Our recent State of Outsourcing study, conducted with the Outsourcing Unit at the London School of Economics, has been uncovering many home-truths about why some industries are more motivated than others to externalize their support operations to third-parties.
However, one factor that is continuously being reinforced, is that those organizations being impacted by radical, fundamental shifts to their very industry economics, are more prepared than ever to admit they need to look outside of their current organization boundaries to keep their business operations cost-competitive. Simply-put, secular change crystallizes options for businesses and the outsourcing planning process often becomes more clear-cut as a result.
Buyers today are figuring out where to focus their outsourcing plans to benefit the core business
Increasingly, we are seeing a realization that retaining some processes internally isn't - in any shape of form - bringing organizations a competitive edge, and these sourcing decisions are no longer only about cost - they represent a fundamental change in the way business leaders now view outsourcing as an integral function of their operations. For example, does a bank lead its market because it processes mortgage applications better than its competitors? Or would its management rather find someone else to process them at lower cost, using industry-standard process flows and technology, while they focus internal competency on business functions that can help them gain marketshare, such as smarter customer targeting, or upselling new product through customer support channels etc. And does a retailer really need to maintain its entire application portfolio inhouse, when it can devote its internal talent and IT resources to improving its customers' online shopping experience, where it can actually grow its business?
Today's buyers are getting a lot smarter at figuring out how they can improve their organizations by using the resources and knowledge available through third-party relationships. Examining plans to outsource over the next three years reinforces this mind-shift:
The Secular-Shifters: Gearing up with long-term aggressive outsourcing strategies
The five most bullish industries planing significant increases with outsourcing, are not only basing their planning on their proven, ongoing cost-reduction outcomes (see Part I), but also because the fundamentals of their industries have dramatically shifted in the recent past, for example:
- Entertainment, media and publishing: The crash of newspapers and network news; The Web 2.0 impact; Radical new distribution and business models.

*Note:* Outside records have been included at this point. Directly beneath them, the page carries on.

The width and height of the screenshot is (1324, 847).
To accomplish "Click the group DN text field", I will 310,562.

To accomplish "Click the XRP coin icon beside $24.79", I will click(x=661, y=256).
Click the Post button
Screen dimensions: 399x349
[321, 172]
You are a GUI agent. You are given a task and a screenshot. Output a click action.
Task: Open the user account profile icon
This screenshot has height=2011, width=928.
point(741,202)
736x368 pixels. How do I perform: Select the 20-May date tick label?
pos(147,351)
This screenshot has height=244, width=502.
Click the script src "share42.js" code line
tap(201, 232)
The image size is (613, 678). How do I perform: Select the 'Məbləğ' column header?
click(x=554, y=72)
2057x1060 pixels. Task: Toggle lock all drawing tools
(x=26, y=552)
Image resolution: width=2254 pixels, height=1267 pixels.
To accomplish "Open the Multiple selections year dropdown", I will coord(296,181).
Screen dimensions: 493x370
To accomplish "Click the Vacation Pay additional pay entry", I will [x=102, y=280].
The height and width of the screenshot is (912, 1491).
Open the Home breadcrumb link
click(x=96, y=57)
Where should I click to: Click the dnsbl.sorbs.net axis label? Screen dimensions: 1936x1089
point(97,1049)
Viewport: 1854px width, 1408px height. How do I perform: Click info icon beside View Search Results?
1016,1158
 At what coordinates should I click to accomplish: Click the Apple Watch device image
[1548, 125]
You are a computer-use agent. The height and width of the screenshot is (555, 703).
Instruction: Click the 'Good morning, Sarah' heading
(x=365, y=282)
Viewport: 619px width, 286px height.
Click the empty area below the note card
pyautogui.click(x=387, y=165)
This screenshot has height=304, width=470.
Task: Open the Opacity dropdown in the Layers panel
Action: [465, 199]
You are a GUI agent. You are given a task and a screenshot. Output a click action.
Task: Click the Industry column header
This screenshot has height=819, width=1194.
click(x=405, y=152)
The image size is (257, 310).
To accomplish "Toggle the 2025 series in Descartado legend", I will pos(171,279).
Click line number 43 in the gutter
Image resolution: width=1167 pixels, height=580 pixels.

- Software and Hi-Tech: Rapid commodotization of packaged software models; Impact of Cloud computing on licensing and pricing dynamics; Dominance of India, China and other low-cost nations to drive out the cost of development; Willingness to "Eat their own dog-food" as providers of outsourced services themselves.
- Energy & Chemicals: High price volatility for oil products; high capital costs of oil exploration projects; Shortages of talent; Aging infrastructure and constantly-changing compliance requirements.
- Banks: Massive de-leveraging; Re-regulation; Unprecedented debt/credit pressures.
- Insurance: New compliance measures (Solvency II, ObamaCare) causing unprecedented administrative cost and workload; Shortage of risk analysts and actuaries to take on the higher level work.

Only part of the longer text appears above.